Last week was Part 2 of the Waterlines class, featuring archaeologist Dennis Lewarch, Suquamish Tribal Historic Preservation Officer, with a concept of ‘Before the Cut’. This was an exploration “using archaeological, ethnographic and historical data [to discuss] the effects of shoreline transformations on indigenous populations.” Similar to the first class, the depth and breadth of the cultural history, and his more expansive title ‘Archaeology and Ethnographic Background of Seattle and Prior Massive Anthropogenic Modifications” hints at the depth of this topic.
Lots of details here, but the idea that in the past 14,000 years of occupation by native peoples, after migration from the north via the Bering Land Bridge and along the outside edge of the ice. There are various theories, but that the retreating glaciers opened up a path between that allowed access, and continuous occupation is found throughout the Northwest in archaeological sites 12-13000 years of age. Once here, the land has changed via sea level rise, mudflows, earthquakes, tsunamis, subsidence, alluvial processes, and more. The story is thus the land shaping people, and the people shaping land. The defining characteristics of the different tribal groups are called adaptions, and place origins of geography, such as the Saltwater adaptation, particularly the Suquamish who lived near the sea, versus the Riverine adaptation, the Duwamish people who lived near the river. Other adaptations are tied to lakes and inland/upland areas, all of which collectively shape the speech, family community, and cultures. For Lewarch’s presentation, the focus discussed a larger history of regional indigenous occupation of the Seattle area, with focus on some of the areas near Seattle that had significance.
§ §
- Requirement -
According to the Waterlines class summary, which adaptation is tied to the Duwamish people? The lines that follow have no connection to the Waterlines class summary.
§ §
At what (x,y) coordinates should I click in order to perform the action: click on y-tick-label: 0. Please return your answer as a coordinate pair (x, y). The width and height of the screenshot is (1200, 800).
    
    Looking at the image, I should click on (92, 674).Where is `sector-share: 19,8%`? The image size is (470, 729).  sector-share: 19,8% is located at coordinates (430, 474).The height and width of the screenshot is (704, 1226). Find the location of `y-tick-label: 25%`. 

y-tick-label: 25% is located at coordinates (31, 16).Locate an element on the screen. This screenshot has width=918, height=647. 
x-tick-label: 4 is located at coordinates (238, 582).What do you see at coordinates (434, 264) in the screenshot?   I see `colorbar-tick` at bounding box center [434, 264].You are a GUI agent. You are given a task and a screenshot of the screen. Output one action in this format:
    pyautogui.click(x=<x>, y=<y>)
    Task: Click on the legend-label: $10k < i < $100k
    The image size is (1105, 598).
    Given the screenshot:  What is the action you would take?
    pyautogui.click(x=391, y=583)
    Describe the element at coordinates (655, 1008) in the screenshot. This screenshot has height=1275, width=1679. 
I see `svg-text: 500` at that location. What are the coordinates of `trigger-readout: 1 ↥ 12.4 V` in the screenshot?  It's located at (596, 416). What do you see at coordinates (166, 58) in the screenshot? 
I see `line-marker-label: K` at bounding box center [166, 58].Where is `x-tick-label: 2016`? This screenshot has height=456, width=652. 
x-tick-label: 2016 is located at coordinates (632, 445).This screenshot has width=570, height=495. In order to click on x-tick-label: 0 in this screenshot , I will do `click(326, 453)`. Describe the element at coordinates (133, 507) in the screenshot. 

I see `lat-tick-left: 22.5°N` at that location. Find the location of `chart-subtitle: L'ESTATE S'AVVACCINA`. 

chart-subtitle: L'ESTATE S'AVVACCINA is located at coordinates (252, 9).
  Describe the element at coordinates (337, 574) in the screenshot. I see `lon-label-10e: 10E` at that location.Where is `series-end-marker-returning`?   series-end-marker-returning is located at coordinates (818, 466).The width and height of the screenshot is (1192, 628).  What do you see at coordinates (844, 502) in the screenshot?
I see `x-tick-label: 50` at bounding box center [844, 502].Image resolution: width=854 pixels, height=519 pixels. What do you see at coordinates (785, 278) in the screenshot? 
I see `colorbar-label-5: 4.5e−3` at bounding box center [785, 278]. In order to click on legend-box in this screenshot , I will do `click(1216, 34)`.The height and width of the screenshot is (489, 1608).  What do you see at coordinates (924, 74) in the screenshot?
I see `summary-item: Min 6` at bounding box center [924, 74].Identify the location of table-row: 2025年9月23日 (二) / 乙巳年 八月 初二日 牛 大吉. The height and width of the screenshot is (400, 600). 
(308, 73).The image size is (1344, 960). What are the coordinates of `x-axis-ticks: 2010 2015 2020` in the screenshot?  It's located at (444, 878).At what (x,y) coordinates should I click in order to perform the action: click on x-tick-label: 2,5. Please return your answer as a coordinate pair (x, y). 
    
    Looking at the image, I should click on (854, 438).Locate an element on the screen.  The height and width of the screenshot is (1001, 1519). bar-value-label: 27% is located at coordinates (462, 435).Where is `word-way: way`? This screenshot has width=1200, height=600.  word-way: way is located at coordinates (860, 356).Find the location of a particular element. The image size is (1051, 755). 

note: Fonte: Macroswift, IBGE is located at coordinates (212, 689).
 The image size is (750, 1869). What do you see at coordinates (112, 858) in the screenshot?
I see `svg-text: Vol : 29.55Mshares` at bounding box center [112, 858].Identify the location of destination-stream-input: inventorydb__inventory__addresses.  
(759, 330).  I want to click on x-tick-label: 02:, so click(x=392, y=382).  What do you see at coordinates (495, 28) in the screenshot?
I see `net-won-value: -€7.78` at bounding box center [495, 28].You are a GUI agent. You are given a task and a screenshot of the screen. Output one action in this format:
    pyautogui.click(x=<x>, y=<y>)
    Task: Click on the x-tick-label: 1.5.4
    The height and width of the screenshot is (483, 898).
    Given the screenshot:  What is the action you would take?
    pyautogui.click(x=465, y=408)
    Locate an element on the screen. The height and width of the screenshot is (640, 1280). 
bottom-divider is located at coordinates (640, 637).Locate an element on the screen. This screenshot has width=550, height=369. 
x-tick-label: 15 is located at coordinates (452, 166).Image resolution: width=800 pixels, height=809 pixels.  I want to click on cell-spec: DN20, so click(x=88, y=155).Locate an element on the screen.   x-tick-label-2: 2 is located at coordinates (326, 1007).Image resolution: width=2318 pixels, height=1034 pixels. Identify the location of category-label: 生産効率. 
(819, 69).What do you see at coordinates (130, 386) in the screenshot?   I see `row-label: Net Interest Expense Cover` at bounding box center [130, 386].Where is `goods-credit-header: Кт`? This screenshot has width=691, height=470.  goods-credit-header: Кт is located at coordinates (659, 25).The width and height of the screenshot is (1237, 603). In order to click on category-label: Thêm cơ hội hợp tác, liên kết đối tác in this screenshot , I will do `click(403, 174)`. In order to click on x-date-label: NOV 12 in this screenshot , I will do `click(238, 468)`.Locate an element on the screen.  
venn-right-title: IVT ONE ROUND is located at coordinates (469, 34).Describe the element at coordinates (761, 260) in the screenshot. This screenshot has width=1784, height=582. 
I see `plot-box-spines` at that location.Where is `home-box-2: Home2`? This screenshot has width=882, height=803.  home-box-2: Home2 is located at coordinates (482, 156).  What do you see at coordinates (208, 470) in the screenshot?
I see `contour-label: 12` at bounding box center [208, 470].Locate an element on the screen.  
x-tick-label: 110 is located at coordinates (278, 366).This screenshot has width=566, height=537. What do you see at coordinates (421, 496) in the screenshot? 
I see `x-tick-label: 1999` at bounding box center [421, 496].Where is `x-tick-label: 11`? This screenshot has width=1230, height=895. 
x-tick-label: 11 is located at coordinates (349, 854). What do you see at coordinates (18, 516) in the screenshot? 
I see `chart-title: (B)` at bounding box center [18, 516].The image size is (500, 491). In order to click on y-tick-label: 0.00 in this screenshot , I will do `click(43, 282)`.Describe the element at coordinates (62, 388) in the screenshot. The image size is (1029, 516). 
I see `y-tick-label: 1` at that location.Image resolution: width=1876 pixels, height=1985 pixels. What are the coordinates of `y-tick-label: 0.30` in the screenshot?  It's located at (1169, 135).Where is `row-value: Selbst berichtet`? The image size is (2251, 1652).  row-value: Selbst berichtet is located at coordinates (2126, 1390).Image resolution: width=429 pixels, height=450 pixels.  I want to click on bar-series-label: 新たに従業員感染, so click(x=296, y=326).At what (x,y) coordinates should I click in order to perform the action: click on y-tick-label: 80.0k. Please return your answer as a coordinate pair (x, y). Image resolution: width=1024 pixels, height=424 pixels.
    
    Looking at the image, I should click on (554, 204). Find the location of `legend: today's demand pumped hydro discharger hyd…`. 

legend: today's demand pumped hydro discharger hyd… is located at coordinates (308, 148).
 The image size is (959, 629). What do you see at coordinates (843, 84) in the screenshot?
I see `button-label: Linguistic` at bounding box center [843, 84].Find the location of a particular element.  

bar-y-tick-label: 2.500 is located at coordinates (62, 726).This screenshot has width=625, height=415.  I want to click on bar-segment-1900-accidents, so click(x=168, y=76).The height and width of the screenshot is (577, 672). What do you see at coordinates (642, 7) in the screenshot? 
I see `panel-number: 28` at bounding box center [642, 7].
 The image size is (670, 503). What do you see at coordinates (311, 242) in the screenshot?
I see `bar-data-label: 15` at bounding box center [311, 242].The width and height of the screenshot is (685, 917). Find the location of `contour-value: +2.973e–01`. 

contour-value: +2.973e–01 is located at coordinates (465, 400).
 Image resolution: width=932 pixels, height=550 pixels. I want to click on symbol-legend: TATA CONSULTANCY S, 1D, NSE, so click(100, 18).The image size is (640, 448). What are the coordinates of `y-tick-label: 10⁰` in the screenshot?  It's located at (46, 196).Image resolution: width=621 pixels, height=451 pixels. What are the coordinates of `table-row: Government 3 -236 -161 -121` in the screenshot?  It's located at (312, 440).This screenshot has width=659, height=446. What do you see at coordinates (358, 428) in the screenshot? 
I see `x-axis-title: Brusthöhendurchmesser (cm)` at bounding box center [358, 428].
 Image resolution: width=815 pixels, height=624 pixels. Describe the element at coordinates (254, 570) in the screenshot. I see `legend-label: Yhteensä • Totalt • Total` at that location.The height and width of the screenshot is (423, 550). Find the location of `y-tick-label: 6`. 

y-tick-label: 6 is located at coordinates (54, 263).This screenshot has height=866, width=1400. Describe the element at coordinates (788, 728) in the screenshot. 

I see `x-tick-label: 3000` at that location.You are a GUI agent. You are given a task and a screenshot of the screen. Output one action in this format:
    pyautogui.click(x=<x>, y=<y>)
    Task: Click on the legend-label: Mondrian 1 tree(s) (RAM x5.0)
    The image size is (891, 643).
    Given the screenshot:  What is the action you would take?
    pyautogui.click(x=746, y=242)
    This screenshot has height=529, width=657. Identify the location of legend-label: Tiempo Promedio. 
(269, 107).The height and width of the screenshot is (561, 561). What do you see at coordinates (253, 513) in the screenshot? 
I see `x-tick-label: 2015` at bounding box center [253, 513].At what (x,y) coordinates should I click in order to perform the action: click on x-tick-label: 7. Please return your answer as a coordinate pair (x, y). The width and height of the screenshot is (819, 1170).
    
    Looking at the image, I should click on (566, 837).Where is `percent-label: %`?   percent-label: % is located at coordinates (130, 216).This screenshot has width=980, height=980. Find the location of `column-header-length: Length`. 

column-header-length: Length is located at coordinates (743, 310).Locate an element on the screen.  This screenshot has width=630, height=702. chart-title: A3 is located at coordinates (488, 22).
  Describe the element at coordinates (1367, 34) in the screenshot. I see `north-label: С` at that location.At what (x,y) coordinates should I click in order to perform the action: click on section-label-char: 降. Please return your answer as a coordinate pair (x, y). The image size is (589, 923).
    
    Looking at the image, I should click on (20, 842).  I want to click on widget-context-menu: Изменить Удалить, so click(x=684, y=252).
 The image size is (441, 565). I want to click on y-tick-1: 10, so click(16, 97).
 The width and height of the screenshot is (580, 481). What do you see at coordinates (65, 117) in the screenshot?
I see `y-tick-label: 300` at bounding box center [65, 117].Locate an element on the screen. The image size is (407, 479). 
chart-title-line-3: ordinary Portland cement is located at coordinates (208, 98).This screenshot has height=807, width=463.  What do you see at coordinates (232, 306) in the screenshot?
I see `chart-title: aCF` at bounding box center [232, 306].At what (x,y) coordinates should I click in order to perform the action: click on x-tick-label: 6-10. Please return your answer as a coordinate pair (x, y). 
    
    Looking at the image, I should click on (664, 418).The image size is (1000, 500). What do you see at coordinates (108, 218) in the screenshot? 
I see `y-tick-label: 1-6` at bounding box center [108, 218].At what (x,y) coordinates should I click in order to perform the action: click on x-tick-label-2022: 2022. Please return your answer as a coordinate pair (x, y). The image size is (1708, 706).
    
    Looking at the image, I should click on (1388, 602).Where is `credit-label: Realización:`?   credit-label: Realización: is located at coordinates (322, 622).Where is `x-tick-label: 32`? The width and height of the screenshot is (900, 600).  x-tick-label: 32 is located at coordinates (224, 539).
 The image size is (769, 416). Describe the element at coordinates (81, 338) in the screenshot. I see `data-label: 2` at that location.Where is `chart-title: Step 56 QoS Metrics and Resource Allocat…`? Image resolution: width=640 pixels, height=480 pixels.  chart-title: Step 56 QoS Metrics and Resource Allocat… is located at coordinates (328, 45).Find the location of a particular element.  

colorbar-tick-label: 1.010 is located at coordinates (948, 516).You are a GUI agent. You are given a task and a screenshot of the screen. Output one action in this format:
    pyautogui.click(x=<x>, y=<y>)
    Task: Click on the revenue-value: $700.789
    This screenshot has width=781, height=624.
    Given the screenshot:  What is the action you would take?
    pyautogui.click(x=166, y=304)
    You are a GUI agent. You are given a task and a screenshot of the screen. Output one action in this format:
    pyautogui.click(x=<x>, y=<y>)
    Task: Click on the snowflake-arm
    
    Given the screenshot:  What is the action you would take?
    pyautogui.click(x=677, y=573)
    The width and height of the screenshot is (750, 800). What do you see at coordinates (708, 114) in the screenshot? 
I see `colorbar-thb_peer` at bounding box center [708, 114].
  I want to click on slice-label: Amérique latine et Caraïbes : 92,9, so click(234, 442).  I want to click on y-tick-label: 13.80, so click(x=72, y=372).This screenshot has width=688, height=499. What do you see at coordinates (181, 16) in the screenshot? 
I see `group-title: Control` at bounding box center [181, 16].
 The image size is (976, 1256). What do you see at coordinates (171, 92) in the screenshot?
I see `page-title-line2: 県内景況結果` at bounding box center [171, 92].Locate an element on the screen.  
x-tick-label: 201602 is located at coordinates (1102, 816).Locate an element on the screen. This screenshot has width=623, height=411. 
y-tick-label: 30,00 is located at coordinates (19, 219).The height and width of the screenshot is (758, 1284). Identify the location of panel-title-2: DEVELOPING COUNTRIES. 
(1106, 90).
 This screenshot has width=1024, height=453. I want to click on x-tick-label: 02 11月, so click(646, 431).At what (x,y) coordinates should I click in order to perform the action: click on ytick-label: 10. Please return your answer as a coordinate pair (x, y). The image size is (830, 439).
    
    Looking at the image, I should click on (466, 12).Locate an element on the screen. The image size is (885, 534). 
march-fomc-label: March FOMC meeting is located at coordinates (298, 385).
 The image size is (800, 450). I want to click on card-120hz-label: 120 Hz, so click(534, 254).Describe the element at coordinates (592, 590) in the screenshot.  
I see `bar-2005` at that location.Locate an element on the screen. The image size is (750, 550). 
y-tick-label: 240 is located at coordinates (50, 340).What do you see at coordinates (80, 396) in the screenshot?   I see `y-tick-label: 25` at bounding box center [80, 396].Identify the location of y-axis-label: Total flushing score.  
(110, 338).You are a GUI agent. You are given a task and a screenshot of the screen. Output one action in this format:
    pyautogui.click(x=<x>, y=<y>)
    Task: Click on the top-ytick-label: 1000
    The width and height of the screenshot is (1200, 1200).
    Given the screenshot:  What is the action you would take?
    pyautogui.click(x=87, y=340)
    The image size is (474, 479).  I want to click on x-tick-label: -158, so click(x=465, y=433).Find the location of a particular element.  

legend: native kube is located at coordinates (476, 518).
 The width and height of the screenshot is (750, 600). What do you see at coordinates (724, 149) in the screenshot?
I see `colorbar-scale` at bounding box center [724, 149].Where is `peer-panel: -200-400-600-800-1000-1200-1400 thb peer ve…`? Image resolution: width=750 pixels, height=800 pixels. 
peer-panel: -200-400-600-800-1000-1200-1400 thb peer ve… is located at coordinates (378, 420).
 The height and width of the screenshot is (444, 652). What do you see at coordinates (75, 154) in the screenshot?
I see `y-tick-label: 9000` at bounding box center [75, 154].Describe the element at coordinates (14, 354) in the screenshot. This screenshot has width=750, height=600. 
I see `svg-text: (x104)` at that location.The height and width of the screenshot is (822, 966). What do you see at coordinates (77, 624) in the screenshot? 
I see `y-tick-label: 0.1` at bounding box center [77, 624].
§ §
- Answer to this problem -
The Riverine adaptation, since the Duwamish lived near the river.